Tony Grant (born 20 August 1976) is an Irish professional footballer who last played for Duleek.

==Career==

===Early years===
Starting as a trainee with Leeds United, Grant signed for Preston North End in November 1995. He was loaned out to Glenavon, making a permanent move to the Lurgan club in January 1997; he scored the only goal in their Irish Cup final win over Cliftonville the same year. This guaranteed entry to the 1997–98 UEFA Cup Winners' Cup where Grant scored against Legia Warsaw

===League of Ireland===
Grant signed for Shamrock Rovers in the summer of 2000 and scored on his debut for the club in August of that year. He was presented with the Player of the Year award at the end of his first season with the club. During his career with the "Hoops", he scored several decisive goals against rivals, Bohemians, including the only goal in Dalymount Park's centenary game and a back-heeled winner in another 2001 derby, at Richmond Park. Grant scored the winning goal for Rovers in the 2003 UEFA Intertoto-Cup tie with Odra Wodzisław in Poland. He made a total of 6 appearances in European Competition for Shamrock Rovers.

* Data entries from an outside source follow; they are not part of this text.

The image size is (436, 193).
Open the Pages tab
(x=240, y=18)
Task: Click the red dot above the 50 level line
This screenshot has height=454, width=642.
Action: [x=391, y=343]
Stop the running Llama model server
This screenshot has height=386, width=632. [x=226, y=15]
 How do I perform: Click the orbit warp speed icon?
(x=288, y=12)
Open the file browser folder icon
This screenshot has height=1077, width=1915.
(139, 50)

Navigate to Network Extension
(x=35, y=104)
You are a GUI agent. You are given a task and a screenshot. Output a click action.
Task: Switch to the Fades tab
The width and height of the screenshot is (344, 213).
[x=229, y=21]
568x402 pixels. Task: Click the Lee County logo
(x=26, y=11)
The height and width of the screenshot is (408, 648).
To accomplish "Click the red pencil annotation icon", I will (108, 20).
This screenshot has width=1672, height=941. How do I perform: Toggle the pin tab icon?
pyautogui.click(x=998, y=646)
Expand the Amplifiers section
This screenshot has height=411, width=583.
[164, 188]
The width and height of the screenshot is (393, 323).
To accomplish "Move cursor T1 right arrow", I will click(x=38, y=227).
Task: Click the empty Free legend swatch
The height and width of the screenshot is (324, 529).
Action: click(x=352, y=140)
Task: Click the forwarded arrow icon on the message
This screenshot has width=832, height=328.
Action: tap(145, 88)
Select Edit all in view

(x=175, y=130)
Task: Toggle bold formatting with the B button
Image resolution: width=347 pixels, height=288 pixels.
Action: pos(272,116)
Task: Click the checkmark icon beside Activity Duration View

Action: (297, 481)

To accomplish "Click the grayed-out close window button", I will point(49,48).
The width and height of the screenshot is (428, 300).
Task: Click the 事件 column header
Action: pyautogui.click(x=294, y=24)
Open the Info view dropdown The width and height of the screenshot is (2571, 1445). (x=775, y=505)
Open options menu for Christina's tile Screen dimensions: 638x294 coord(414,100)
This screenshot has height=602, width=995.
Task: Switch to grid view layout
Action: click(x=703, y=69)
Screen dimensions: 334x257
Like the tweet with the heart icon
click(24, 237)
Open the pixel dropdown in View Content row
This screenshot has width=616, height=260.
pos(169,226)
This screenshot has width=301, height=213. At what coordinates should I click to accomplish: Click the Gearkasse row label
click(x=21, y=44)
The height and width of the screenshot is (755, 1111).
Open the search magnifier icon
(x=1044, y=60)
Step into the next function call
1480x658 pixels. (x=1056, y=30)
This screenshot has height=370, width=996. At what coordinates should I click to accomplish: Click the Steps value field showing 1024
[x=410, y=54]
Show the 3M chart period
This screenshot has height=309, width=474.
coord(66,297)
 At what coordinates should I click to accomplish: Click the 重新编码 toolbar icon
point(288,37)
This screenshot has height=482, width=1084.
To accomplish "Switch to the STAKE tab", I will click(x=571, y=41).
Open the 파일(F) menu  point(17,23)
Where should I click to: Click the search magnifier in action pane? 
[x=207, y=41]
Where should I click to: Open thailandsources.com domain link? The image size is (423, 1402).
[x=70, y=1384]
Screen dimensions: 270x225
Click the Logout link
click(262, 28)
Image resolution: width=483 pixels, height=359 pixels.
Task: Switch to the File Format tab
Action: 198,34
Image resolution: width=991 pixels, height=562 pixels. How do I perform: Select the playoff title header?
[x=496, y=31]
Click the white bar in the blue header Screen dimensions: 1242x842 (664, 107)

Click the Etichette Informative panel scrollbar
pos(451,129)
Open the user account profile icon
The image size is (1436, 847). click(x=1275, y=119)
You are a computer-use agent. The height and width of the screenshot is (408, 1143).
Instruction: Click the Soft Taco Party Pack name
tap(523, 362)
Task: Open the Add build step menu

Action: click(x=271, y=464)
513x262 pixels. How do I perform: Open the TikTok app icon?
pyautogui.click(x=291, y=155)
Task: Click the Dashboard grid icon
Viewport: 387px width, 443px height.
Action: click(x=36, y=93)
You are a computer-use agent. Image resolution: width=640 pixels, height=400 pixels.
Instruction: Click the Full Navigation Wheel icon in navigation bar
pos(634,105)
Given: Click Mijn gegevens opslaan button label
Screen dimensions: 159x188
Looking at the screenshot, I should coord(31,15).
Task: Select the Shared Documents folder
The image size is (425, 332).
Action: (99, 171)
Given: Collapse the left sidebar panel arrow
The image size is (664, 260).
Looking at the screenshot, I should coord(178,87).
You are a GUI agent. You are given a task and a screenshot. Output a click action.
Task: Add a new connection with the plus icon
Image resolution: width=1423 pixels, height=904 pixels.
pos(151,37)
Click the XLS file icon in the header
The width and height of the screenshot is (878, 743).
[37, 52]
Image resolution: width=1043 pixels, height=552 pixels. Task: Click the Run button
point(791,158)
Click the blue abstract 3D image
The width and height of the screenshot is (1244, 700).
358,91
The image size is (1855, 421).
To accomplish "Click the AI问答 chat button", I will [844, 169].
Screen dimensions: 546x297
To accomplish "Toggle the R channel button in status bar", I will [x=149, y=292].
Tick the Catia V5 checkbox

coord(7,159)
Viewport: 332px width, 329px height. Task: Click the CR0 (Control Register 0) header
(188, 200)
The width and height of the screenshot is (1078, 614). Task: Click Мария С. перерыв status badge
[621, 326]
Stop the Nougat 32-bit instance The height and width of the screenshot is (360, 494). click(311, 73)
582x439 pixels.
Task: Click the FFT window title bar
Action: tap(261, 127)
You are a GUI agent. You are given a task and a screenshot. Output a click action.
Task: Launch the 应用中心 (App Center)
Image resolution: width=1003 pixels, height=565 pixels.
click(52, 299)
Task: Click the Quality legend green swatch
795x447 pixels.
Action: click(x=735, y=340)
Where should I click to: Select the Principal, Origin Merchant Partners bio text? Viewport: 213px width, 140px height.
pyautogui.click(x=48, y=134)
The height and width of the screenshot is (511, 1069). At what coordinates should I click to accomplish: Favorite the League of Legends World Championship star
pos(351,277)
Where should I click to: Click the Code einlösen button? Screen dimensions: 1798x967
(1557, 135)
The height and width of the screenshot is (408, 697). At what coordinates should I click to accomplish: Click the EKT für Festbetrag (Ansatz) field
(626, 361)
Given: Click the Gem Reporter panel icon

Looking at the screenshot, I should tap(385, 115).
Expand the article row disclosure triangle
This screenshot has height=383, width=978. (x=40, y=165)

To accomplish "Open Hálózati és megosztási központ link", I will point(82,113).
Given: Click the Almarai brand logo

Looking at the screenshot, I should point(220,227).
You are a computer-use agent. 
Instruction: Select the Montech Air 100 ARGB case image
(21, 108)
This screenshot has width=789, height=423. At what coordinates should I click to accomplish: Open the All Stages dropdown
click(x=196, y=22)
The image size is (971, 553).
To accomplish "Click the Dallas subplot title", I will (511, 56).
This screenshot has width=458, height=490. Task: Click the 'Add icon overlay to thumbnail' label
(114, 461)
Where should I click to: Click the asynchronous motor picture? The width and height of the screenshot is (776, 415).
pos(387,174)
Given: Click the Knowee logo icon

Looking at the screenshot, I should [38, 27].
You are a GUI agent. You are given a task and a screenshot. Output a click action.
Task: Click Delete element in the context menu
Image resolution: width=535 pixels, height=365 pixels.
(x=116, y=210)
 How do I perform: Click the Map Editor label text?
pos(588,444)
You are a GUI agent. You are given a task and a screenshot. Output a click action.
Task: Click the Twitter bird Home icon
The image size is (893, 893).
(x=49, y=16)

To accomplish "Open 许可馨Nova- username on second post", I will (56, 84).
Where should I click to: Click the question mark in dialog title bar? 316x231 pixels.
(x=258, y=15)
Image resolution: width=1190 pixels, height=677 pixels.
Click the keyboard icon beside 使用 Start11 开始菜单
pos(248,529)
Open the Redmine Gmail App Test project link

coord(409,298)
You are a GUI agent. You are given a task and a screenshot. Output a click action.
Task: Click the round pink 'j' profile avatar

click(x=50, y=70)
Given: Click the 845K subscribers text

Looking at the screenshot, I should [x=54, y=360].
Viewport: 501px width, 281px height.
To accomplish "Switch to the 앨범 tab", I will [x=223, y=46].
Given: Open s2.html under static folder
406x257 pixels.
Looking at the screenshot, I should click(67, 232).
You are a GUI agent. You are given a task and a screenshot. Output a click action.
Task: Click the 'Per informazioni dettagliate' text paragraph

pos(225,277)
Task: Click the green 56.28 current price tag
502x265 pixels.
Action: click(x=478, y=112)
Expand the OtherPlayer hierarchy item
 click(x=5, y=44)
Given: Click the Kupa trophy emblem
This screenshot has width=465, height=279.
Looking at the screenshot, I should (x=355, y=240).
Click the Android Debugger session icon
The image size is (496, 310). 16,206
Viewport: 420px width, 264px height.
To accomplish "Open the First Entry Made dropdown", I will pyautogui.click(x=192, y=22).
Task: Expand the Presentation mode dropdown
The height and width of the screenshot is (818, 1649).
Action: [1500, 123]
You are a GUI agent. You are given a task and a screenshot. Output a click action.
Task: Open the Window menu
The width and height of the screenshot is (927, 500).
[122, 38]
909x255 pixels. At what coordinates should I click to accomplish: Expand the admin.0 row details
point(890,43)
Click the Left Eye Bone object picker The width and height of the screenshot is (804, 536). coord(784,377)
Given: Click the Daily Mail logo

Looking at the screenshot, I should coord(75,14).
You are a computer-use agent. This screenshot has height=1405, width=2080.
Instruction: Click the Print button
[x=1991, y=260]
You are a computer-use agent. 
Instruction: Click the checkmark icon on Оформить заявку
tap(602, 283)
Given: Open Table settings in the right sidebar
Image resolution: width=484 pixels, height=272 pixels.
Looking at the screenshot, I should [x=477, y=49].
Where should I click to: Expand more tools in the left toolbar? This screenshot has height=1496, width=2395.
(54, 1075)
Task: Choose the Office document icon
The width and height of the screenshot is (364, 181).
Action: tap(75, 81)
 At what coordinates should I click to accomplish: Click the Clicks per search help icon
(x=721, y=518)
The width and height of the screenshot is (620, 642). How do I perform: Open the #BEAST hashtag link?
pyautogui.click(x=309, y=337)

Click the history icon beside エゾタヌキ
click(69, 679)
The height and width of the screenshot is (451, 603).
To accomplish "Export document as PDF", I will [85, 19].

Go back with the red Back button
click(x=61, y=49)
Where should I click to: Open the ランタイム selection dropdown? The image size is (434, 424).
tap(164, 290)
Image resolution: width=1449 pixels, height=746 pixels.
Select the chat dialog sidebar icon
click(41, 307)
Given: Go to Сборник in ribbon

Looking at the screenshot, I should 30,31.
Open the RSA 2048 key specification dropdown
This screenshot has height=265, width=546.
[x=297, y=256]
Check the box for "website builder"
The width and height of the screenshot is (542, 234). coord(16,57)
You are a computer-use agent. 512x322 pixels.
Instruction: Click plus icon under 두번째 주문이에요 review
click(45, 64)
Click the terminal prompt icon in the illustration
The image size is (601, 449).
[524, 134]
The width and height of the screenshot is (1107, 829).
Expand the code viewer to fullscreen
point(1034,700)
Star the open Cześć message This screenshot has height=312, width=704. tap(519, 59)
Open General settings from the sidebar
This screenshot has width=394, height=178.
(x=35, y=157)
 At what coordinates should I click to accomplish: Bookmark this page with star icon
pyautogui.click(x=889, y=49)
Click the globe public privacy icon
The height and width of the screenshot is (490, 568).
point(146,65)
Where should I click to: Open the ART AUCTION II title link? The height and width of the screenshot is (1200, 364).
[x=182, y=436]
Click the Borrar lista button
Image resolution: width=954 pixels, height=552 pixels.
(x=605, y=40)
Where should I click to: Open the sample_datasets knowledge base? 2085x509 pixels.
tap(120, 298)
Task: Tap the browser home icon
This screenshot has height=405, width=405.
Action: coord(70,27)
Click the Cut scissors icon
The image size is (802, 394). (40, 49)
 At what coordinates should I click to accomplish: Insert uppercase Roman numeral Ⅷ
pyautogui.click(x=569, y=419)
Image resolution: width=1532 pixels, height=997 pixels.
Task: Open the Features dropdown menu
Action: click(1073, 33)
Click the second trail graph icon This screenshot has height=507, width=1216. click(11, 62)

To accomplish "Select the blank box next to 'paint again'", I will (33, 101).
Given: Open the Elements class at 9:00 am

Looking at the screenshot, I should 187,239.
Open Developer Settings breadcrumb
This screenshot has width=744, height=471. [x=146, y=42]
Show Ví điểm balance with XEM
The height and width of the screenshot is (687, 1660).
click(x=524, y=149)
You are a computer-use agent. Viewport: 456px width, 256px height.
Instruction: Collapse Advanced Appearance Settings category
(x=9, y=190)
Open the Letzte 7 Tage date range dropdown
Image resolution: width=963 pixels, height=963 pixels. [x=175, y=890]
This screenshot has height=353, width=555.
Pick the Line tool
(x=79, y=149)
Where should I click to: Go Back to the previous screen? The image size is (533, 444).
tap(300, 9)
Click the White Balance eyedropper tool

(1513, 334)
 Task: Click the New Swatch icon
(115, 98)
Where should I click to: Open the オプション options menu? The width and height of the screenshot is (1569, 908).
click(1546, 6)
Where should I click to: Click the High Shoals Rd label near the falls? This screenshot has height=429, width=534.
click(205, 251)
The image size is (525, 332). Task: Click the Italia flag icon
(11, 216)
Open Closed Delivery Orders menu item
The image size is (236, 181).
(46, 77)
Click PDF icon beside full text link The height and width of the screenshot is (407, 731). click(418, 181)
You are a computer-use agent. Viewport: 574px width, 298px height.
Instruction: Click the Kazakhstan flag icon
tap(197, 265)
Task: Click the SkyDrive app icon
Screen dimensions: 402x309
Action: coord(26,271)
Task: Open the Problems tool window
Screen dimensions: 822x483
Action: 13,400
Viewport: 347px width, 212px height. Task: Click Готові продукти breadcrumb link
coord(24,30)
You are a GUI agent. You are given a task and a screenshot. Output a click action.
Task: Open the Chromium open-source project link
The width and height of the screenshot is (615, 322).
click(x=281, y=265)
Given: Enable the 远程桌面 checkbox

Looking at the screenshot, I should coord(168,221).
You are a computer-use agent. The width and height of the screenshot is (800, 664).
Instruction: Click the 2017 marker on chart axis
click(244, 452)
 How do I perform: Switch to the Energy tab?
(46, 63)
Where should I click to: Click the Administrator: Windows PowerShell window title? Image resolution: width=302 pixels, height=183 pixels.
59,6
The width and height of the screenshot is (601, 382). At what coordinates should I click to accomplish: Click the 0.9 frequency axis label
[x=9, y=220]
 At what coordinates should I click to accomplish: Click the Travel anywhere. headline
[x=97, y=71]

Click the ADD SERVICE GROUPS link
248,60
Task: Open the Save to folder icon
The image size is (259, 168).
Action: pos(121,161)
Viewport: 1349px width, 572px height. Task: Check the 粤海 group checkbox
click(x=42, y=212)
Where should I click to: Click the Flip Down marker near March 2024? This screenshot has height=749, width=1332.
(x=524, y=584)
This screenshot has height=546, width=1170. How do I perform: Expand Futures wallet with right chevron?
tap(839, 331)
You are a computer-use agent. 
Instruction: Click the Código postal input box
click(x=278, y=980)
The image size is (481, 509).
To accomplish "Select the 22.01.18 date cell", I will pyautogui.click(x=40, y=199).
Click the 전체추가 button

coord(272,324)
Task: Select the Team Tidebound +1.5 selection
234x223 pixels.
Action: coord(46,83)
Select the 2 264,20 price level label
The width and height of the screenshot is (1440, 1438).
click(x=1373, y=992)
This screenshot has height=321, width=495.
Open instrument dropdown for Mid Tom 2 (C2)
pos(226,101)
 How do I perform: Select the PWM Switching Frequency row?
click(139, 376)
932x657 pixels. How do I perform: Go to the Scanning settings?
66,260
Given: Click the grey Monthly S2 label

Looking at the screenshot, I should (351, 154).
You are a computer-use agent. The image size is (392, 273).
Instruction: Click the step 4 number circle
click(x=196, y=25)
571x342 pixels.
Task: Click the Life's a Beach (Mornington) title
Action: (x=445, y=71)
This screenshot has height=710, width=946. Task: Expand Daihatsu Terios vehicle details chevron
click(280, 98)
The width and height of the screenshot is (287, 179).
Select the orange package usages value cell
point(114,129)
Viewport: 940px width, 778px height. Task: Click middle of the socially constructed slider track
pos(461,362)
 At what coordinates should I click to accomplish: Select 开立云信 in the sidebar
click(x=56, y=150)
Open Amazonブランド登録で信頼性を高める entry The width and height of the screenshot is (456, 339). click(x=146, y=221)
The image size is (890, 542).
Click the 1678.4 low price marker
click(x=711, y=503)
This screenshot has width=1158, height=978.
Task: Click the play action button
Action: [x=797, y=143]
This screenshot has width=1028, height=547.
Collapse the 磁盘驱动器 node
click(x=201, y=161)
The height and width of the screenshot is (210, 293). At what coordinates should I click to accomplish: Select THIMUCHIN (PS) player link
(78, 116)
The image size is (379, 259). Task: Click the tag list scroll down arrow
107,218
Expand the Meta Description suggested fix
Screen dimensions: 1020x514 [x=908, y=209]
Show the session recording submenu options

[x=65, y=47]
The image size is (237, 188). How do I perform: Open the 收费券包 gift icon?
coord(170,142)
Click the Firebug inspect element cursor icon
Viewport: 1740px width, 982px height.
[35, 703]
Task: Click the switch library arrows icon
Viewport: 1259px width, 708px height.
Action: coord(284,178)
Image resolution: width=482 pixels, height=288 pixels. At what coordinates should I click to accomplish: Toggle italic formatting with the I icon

On 24 February 2004, Bohemians announced the signing of Grant and James Keddy from Shamrock Rovers. Less than two months later, the two clubs played each other at Dalymount Park. The game finished 2–2 but was marked by a Pig's head being thrown onto the pitch by Rovers supporters, in a gesture aimed at Grant in particular. The incident remained a topic of humour amongst the media for weeks after, as well as a reminder of the intensity of the rivalry between the two clubs.

Grant suffered at first with several niggling injuries during his time with Bohemians, but won back his place in October 2004. In June 2005 he scored another winner in the UEFA Intertoto Cup.

Grant signed for Drogheda United in 2006 making his debut in the UEFA Cup away to HJK Helsinki in Finland. Injury brought his first season to an early end.

He started the 2007 season quite well scoring four goals in twenty appearances, fourteen of these appearances were as a substitute. One of those four goals happened to be the equaliser in the 2007 Setanta Cup Final.

===Later years===
In the summer of 2008 Grant rejoined Glenavon. He played for three seasons here with fellow Dublin men Adrian Harper and Trevor Molloy. He was released by the club in May 2011 at the end of his contract and signed with Leinster Senior League side Glebe North↵He was then re-signed by Glenavon on 4 January 2012.

==Honours==

===Team===
Drogheda United
- League of Ireland: 2007.
- Setanta Cup: 2007.
Glenavon
- Irish Cup: 1996–97.

===Individual===
- Shamrock Rovers F.C. Player of the Year: 2000–01.